Data generated by industries and businesses can be stored in databases such as operational databases, data warehouses or data marts. Data marts are typically tailored to store data oriented to a specific purpose or subject. Data warehouse design principles generally require data to be stored in its most basic form, as “Atomic” data, and they generally contain a significant number of database tables consisting of raw data columns.
Operational databases are generally optimized to preserve data integrity and speed of recording of business transactions through use of database normalization. Data warehouses are optimized for speed of data retrieval. Frequently data in data warehouses are denormalised via a dimension-based model. Also, to speed data retrieval, data warehouse data is often stored multiple times—in their most granular form and in summarized forms known as aggregates.
Both operational databases and data warehouses typically follow an entity-relationship data schema and are usually based on Relational DataBase Management Systems (RDBMS). There is a vast array of tools and techniques to extract, transform, and load (ETL) data between repositories, and there is a wealth of techniques for performing data manipulations, generally using a standard data and meta-data query language known as Structured Query Language (SQL).
Data for use in an analysis may be gathered from multiple data sources, from data recorded by an industry or business in operational databases and data warehouses, as well as from third party data providers. Third party data providers may supply different types of data such as demographic data lifestyle data, customer interests and the like.
To operate effectively, advanced analytical modelling techniques require data to be fed to the model in a simplified form such as a single table known as an analytical data set containing a vision of the entities of interest at a given time. Analytical data sets may be regarded as virtual data tables where each row represents a given entity of interest and columns are made up of attributes, also known as analytical variables or explanatory values, for describing the different entities. An analytical record is the group of attributes used to describe the entity. An analytical data set can sometimes be referred to as a virtual flat file. Such tables should be as complete as possible for the analysis and generally require more sophisticated data attributes than the raw data attributes stored in the source databases. An attribute definition or expression describe how a given attribute is derived from the operational data for an analytical record and may be comprised of primitives and/or computational expressions. Primitives are generally base attributes while computational expressions may include predicates, aggregates or other functions. An entity is defined as the object of analytical interest and may include, for example: customers, products, shops etc. In customer analytics, an analytical data set is sometimes expressed as the ‘360’ view of the customer. A customer can be described by thousands of attributes that can be computed from atomic data contained within a customer data warehouse. Effective analysis necessitates easy reconstruction of these attributes for a given population of customers at a given time.

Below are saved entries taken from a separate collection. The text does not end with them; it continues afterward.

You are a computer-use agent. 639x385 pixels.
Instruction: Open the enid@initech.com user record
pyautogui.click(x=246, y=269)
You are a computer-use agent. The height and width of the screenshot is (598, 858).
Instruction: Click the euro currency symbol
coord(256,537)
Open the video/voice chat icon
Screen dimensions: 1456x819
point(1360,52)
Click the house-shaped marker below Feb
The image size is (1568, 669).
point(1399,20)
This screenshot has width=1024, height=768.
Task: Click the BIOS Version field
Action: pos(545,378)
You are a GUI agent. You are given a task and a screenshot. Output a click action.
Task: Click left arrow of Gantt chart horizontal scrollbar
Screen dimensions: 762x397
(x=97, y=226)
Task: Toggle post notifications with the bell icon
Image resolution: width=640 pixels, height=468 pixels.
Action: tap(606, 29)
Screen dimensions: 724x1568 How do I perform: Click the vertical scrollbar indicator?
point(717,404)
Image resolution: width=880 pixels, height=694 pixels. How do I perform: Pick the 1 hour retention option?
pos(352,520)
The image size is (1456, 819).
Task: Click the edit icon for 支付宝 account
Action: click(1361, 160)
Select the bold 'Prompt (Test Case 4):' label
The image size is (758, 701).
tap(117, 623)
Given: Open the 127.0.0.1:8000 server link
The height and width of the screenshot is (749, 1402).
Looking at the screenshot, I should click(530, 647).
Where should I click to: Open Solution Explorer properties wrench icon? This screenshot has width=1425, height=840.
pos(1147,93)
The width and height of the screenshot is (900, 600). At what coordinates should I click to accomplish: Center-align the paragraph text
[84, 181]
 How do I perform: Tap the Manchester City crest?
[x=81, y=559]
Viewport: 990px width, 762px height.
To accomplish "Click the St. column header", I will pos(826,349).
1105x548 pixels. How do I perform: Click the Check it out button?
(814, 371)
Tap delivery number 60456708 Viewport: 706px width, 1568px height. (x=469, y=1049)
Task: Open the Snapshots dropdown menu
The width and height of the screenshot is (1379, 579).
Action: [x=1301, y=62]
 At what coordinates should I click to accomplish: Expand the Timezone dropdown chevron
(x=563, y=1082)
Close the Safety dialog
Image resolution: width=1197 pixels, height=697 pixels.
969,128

Recent mathematical developments and the spread of best practice methods have allowed the degree of automation of analytical modelling techniques to be improved. Mathematical and statistical engines still require, however, a repeatable and industrialized process in order to create the analytical data sets used as their inputs and to maintain these data sets through time.
U.S. Pat. No. 7,047,251 describes a standardized customer application for inputting customer data into analytical models. U.S. Pat. No. 7,272,617 relates to the creation of an analytical data set for modelling in a customer relationship management system. These systems do not, however, deal in an automated manner with attributes describing customer entities, which may vary over time.
Accordingly, it is an object of the present invention to provide an improved method of automatically generating an analytical data set for input into an analytical model.
In general terms, the invention sets out to provide a method of and a system for automatically generating a standardised dataset for input to an analytical model by providing a cross product of a time stamped population of an entity of interest and an analytical record describing the entity.
In accordance with a first aspect of the invention, there is provided a method of generating a dataset from data stored in at least one data base, for input into an analytical model, the method comprising the steps of: defining a time stamped population comprising a plurality of tuples, each tuple comprising an entity identifier of an entity for analysis, and at least one reference time stamp associated with the corresponding entity identifier; and creating a dataset by generating at least one time dependent attribute value for each entity identifier from data associated with said entity identifier in the at least one database, the or each time dependent attribute value representing a time dependent parameter of the corresponding entity identifier and being generated according to a corresponding attribute definition, wherein the or each time dependent attribute value is generated as a function of the corresponding time stamp.
In this way, the method according to the invention provides a standardised input for an analytical model. Since advanced analytics techniques can now be used in very high dimensional space (some techniques, for example, automatically handle thousands of attributes describing an entity), the method of the present invention addresses an unfulfilled need for automatically creating very wide analytical data sets that manage time dependent attribute computations in a formal way, requiring a minimal amount of programming knowledge and human intervention.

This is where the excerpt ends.